Having done that it was time to start despoiling my clothes. I had tried a ready mixed liquid 'easy batik' on a long skirt, which hadn't really worked, so I put some more wax on the skirt, roughly followed the instructions for mixing the dye, and put the skirt in. I don't use salt in cooking so had to use the dishwasher salt, which comes in large granules. I thought it was smart to mix the dye and salt with hot water to speed up the dissolving of the salt. It wasn't until I was swishing the skirt around in the hot water ( yes, I remembered the gloves) that it occurred to me that dunking a newly waxed skirt in HOT water was a bit dumb. I'll have to wait and see if any of the wax did resist the dye or weather I just made wax and dye soup.

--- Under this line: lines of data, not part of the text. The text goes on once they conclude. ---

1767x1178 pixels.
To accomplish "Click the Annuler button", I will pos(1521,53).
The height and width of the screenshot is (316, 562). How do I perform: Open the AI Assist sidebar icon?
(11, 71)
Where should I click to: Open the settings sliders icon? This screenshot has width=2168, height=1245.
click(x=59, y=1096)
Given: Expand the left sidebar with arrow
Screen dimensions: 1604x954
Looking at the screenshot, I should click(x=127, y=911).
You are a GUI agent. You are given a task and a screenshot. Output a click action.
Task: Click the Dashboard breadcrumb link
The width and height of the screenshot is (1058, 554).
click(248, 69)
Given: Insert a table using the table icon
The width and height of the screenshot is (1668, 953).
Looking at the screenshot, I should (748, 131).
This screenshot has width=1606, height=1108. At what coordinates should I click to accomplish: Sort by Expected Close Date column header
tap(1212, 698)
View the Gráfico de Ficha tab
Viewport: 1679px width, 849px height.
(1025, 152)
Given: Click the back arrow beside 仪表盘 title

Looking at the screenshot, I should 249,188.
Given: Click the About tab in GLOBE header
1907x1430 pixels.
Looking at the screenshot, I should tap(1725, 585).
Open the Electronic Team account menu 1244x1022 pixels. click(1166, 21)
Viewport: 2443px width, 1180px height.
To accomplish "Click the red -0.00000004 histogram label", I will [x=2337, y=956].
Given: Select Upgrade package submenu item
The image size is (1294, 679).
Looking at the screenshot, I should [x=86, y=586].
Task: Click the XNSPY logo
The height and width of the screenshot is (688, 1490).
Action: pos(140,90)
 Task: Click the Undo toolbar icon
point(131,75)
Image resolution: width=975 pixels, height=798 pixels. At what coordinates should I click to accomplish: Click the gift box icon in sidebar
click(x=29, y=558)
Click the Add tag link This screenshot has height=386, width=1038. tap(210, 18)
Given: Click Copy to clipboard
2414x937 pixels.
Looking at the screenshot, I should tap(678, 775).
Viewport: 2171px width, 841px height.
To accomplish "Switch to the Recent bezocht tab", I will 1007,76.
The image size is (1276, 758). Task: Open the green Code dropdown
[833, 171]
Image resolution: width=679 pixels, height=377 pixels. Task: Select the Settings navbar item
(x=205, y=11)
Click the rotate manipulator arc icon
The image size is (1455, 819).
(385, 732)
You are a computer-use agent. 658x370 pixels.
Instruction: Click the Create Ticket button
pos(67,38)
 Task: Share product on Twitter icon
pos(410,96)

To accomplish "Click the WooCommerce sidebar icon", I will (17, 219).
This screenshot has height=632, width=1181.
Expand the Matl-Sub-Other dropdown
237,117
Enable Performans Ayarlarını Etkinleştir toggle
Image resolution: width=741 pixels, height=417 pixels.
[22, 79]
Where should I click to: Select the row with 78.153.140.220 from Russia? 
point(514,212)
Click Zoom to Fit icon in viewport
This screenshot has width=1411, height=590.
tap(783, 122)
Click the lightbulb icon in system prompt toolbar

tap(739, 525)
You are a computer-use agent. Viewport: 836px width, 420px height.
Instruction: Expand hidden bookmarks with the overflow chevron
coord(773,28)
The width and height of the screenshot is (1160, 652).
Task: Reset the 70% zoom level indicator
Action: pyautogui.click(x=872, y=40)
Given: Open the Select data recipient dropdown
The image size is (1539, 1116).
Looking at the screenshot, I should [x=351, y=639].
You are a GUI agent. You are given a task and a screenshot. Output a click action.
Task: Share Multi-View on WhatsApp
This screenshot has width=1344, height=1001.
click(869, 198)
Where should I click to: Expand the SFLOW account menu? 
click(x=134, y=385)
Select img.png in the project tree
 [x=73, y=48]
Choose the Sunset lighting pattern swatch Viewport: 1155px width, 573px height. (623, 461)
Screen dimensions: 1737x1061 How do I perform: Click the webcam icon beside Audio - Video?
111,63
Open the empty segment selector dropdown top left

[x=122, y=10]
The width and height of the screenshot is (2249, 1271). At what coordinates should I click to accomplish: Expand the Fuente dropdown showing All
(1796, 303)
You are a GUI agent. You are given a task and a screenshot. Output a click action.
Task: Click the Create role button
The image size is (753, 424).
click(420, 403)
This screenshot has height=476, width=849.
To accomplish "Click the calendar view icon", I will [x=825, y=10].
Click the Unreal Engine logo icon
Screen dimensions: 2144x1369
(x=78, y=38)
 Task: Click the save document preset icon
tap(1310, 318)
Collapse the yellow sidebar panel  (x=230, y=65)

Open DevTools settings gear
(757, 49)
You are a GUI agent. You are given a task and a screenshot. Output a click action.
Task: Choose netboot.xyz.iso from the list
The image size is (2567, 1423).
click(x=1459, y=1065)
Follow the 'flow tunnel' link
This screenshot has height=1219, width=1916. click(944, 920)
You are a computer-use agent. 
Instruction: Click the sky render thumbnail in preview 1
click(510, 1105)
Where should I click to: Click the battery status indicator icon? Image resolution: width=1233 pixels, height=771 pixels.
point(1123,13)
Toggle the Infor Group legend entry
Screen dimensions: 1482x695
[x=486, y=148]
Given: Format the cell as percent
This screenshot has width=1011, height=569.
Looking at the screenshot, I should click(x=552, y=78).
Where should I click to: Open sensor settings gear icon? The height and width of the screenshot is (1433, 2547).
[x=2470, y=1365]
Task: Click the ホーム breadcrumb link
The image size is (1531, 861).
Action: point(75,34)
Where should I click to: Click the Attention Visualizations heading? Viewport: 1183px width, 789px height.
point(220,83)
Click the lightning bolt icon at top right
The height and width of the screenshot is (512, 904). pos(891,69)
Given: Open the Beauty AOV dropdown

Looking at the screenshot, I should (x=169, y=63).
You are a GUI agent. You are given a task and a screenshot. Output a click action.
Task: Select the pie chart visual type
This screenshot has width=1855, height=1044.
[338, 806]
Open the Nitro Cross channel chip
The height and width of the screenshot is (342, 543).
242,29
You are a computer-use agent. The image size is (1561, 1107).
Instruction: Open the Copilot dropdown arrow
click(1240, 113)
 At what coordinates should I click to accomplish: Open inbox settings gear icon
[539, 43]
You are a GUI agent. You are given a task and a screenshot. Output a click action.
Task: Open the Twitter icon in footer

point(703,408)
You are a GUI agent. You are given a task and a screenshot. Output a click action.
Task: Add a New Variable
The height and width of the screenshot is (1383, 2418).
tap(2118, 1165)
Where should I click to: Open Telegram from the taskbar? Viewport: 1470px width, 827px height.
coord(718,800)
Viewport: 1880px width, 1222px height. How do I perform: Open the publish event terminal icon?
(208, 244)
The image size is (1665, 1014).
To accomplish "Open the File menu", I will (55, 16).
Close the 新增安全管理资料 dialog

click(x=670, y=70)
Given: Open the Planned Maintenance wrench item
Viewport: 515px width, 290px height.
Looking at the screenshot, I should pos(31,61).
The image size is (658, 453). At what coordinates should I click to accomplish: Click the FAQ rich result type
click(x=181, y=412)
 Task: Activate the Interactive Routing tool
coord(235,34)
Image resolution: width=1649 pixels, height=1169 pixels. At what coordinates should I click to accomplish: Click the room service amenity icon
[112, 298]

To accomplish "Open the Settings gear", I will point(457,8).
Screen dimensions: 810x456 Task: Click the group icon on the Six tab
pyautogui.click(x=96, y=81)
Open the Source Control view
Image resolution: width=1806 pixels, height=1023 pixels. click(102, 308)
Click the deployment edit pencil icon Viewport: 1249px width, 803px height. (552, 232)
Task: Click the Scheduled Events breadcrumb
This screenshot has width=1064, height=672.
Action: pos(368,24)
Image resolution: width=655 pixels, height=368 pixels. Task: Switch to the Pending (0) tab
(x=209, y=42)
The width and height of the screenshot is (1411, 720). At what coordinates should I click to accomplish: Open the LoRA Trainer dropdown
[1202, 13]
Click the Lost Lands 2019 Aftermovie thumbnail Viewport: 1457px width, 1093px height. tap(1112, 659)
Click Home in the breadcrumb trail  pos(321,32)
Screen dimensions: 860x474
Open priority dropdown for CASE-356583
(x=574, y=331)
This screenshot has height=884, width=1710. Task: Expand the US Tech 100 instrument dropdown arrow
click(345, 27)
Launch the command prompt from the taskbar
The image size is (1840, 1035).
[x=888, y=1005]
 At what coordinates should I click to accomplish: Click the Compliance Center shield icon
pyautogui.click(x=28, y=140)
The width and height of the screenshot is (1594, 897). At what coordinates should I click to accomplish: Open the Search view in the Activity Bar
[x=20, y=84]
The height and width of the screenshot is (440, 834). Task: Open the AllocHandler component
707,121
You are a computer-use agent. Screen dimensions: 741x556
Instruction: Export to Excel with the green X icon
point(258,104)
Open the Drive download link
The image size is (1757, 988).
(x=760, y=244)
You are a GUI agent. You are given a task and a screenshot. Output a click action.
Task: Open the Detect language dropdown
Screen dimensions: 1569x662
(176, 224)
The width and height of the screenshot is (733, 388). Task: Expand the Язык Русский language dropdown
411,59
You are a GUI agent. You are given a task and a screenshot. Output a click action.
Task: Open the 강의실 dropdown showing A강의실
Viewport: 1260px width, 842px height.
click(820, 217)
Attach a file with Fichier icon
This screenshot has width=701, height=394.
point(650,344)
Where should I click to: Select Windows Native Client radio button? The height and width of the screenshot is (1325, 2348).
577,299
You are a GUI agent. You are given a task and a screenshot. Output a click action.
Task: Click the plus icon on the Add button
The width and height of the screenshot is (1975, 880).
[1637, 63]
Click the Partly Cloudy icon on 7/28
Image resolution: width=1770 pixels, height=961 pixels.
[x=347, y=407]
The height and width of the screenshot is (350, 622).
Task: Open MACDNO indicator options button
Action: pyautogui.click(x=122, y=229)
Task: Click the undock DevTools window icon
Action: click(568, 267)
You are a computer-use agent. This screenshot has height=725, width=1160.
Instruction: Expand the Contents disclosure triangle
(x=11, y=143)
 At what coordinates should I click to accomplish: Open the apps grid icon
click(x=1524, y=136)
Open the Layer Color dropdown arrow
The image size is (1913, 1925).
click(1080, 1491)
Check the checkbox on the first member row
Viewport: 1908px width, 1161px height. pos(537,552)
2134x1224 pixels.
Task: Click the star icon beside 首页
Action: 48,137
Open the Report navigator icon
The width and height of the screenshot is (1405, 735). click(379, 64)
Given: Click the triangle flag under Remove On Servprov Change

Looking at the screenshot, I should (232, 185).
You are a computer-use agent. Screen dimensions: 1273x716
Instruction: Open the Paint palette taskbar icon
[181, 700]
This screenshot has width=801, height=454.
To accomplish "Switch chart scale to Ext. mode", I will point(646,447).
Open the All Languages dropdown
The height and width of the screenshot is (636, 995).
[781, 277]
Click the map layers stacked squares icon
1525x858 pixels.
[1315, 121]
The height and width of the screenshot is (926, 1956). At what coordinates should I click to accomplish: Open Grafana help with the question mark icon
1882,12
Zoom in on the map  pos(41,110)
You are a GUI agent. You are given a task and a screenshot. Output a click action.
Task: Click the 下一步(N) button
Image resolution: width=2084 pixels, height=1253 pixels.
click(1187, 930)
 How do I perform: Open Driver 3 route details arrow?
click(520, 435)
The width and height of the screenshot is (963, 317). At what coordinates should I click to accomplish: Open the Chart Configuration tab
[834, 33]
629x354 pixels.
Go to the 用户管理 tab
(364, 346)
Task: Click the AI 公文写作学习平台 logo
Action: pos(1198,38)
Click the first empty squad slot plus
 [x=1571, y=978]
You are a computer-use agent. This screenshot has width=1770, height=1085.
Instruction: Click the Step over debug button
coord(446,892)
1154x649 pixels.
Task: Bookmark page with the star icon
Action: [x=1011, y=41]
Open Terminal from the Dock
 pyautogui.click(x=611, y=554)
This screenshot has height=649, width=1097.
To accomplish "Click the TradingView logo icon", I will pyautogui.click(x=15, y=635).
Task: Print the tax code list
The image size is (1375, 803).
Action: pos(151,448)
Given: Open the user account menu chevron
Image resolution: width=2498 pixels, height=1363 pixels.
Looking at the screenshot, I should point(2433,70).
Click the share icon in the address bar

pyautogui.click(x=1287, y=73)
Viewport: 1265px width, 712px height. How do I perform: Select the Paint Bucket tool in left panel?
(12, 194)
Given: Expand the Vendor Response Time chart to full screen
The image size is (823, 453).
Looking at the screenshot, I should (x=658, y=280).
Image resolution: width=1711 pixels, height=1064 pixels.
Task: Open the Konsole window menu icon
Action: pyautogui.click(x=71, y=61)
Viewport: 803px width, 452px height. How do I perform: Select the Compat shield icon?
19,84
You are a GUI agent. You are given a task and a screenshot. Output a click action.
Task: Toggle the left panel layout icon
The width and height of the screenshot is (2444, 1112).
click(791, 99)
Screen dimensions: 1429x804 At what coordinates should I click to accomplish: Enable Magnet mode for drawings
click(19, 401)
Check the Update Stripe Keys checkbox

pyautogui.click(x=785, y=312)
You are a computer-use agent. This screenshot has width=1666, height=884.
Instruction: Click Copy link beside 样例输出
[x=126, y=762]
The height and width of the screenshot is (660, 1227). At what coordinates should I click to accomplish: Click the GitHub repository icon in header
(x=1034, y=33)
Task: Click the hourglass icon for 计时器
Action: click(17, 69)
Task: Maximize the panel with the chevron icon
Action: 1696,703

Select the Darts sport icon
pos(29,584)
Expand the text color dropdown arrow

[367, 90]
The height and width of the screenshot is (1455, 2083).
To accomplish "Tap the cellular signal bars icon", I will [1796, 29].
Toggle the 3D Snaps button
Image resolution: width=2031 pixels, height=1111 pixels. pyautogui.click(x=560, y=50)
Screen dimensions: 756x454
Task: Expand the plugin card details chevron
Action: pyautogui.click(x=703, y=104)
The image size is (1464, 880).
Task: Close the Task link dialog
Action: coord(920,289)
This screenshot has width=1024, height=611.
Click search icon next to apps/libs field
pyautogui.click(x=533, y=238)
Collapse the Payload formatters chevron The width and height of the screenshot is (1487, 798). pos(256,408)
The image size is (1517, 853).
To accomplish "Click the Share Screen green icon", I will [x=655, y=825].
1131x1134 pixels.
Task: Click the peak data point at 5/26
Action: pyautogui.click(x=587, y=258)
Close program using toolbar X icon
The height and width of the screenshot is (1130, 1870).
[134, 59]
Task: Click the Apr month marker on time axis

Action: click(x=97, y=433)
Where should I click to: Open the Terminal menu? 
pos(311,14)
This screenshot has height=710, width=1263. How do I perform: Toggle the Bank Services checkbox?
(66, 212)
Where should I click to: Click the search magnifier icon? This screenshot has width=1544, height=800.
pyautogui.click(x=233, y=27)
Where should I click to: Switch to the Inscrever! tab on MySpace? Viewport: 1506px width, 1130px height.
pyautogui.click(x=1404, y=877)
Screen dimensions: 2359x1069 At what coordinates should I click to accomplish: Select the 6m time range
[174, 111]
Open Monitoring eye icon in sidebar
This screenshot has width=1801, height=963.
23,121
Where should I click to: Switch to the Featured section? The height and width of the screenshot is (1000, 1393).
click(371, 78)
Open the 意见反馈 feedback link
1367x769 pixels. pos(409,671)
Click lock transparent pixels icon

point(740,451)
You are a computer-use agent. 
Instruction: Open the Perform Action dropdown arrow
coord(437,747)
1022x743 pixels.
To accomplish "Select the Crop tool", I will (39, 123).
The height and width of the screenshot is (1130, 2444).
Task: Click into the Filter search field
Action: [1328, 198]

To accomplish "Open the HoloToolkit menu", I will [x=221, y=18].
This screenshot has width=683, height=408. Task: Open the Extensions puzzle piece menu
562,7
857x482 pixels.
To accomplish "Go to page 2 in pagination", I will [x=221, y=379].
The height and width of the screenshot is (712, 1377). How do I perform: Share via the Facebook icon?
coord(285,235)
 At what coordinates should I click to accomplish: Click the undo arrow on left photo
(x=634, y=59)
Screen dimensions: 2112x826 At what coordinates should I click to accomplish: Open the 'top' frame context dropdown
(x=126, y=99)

I just knew it. I cant have a dye bath sitting around going off. At least I restricted myself to one tie-dye t-shirt. At least with the temperature being 35degrees C in the shade things are drying fast.
The tie-die shirt is great. The skirt has less contrast than I would have liked. I wore my shoulder out ironing the wax out onto newspaper. I later discovered the very cheap iron I bought to be my craft iron just doesn't get very hot. It wont, for example, get hot enough even on top setting, to transfer a printed image from the paper to the cloth (special paper for computer prints) whereas my proper iron worked fine.
I think with batik the wax removal would probably be the limiting factor. I did some more work on the skirt and then boiled the skirt to see how that worked. It was ok but clearing up was a bit of a pain. Trick is to use the batik wax carefully in a small area and then iron using a hot iron. Don't use it as an all over technique on a large item.
I've since then got the grandchildren to do tie-dye t-shirts which worked very well. I think I'll leave batik for times when I want to concentrate and achieve a really special effect.